125(1) Dans le cadre de l'obligation générale définie à l'article 124, l'employeur est tenu, en ce qui concerne tout lieu de travail placé sous son entière autorité ainsi que toute tâche accomplie par un employé dans un lieu de travail ne relevant pas de son autorité, dans la mesure où cette tâche, elle, en relève :

l) de fournir le matériel, l'équipement, les dispositifs et les vêtements de sécurité réglementaires à toute personne à qui il permet l'accès du lieu de travail[.]

[19] Le paragraphe 14.27(1) du RCSST stipule que l'employeur doit fournir au signaleur des dispositifs de communication quand l'utilisation de signaux visuels ne suffit pas. Il se lit comme suit :

14.27(1) Sous réserve du paragraphe (2), lorsque l'utilisation de signaux visuels ne constitue pas un moyen de communication efficace pour le signaleur, l'employeur doit fournir à celui-ci et à l'opérateur un téléphone, une radio ou tout autre dispositif de signalisation sonore.

[20] L'accident qui s'est produit résulte directement d'une contravention aux procédures de fonctionnement de Swanberg. D'une part, le signaleur connaissait les procédures correctes. D'autre par, si le conducteur du véhicule avait suivi ces procédures, il n'aurait pas déplacé le véhicule sans contact visuel avec le signaleur et il ne lui aurait pas permis d'essayer de monter dans un véhicule en mouvement.

[21] Dans son témoignage, le directeur général G. Gauthier a déclaré que la politique de l'employeur en matière de santé et de sécurité stipule clairement que le véhicule ne doit pas être en mouvement quand le conducteur ne peut voir le signaleur.

[22] Le représentant et le défendeur de l'employeur ne croyaient pas que le fait de fournir des radios aux signaleurs améliorait la sécurité du lieu de travail et estimaient qu'en de nombreux cas, cela introduisait un facteur de confusion dans les communications.

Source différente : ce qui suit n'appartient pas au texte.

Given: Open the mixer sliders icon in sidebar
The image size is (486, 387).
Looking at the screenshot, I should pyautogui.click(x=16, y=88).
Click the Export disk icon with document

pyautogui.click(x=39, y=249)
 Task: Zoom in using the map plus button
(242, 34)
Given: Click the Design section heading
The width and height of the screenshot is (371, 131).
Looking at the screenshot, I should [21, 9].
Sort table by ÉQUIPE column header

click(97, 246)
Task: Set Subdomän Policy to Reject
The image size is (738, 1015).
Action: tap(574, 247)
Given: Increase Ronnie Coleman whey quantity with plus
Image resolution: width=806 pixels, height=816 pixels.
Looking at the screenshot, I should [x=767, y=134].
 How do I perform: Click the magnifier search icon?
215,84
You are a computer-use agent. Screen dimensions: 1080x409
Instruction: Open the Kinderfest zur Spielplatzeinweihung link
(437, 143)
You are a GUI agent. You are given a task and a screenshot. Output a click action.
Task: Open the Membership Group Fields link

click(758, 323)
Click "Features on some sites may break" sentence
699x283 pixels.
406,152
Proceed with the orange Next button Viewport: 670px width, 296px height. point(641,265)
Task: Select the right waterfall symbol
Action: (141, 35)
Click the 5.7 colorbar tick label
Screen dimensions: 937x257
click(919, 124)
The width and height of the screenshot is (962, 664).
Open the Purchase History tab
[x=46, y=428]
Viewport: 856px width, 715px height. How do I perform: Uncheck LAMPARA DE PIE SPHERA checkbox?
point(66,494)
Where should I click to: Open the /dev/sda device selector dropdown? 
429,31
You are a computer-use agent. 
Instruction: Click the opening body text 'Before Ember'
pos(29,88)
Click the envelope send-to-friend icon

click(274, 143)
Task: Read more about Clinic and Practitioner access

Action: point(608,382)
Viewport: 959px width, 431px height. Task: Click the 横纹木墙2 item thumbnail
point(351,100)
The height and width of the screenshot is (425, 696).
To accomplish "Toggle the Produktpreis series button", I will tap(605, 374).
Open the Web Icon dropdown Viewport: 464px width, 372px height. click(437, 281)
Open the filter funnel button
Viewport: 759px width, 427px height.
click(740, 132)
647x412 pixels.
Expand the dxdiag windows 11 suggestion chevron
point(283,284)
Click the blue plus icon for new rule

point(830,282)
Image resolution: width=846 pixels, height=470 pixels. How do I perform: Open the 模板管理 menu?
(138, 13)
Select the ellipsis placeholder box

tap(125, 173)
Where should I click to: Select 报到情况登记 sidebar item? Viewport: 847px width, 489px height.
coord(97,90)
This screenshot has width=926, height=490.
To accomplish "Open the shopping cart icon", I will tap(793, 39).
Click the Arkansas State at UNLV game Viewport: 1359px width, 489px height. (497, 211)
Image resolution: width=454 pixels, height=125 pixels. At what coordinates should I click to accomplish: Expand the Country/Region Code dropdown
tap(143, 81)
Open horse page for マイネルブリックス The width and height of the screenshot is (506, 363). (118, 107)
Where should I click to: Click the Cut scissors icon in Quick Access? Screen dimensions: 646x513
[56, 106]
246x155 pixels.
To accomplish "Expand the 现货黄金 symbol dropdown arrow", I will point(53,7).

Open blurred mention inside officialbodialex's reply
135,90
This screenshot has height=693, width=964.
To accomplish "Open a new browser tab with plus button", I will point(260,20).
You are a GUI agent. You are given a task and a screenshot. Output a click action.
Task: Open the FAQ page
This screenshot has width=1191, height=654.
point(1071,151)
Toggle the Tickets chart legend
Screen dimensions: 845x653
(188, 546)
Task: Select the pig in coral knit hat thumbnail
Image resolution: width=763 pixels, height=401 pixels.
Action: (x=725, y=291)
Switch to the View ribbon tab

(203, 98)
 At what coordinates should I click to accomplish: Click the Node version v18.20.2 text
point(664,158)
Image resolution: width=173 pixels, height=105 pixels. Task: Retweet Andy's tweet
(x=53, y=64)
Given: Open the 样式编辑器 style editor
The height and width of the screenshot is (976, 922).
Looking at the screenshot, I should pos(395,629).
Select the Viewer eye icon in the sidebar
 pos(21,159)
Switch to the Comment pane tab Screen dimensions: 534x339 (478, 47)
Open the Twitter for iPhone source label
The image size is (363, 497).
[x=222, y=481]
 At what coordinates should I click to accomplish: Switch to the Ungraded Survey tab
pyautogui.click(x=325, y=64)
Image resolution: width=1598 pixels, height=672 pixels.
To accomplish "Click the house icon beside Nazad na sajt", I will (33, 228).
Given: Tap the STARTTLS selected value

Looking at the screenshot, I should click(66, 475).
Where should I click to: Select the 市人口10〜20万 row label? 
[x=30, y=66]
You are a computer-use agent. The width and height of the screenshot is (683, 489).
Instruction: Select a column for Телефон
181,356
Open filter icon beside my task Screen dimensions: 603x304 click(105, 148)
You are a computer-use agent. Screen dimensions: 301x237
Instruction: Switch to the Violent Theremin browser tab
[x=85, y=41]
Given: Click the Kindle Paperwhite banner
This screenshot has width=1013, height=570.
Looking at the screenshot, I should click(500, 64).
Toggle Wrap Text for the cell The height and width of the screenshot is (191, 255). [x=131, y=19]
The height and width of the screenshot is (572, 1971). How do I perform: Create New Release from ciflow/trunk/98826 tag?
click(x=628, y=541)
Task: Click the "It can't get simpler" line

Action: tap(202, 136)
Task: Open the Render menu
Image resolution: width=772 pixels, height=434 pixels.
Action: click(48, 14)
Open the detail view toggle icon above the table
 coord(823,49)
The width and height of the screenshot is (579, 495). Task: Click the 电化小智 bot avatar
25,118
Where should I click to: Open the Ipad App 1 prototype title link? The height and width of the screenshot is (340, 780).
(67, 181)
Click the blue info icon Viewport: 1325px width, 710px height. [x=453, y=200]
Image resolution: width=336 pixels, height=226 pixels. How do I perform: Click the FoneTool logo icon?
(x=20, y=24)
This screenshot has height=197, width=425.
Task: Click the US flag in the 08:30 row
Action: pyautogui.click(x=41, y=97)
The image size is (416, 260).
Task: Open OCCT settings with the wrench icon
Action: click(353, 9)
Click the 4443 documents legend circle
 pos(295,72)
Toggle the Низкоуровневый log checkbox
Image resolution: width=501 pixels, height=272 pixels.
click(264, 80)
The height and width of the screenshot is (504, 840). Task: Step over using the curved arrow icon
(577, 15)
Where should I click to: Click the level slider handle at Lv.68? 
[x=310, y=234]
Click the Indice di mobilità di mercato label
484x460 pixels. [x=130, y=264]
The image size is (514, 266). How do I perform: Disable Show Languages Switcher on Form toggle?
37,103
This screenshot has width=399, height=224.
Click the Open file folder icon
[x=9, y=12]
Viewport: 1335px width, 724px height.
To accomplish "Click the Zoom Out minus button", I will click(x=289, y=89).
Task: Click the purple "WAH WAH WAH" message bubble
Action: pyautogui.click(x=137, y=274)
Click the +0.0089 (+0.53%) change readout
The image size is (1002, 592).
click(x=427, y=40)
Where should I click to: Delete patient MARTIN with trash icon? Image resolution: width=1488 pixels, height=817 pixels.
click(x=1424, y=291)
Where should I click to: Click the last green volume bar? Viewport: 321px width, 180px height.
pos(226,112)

[23] Le 7 juillet 2003, l'employeur a émis un avis de sécurité à tous les superviseurs et aux conducteurs relativement à la conduite des véhicules et au fait d'y monter pendant qu'ils sont en mouvement. Il les a informés de l'enquête de l'agent de santé et de sécurité et leur a donné les conseils suivants :

  • aux superviseurs :
  • qu'il faisait partie de leurs attributions d'avertir immédiatement un employé ou un conducteur de ne pas monter dans un véhicule en mouvement et de ne pas permettre à un autre employé de le faire ou de mettre sa sécurité en péril de toute autre manière;
  • aux conducteurs :
  • de ne pas laisser un signaleur monter dans un véhicule en mouvement ou en descendre, auquel cas, ils seront tenus responsables des conséquences;
  • de ne jamais perdre de vue leur signaleur;
  • de s'arrêter et de reprendre un contact visuel avec leur signaleur s'ils le perdent de vue.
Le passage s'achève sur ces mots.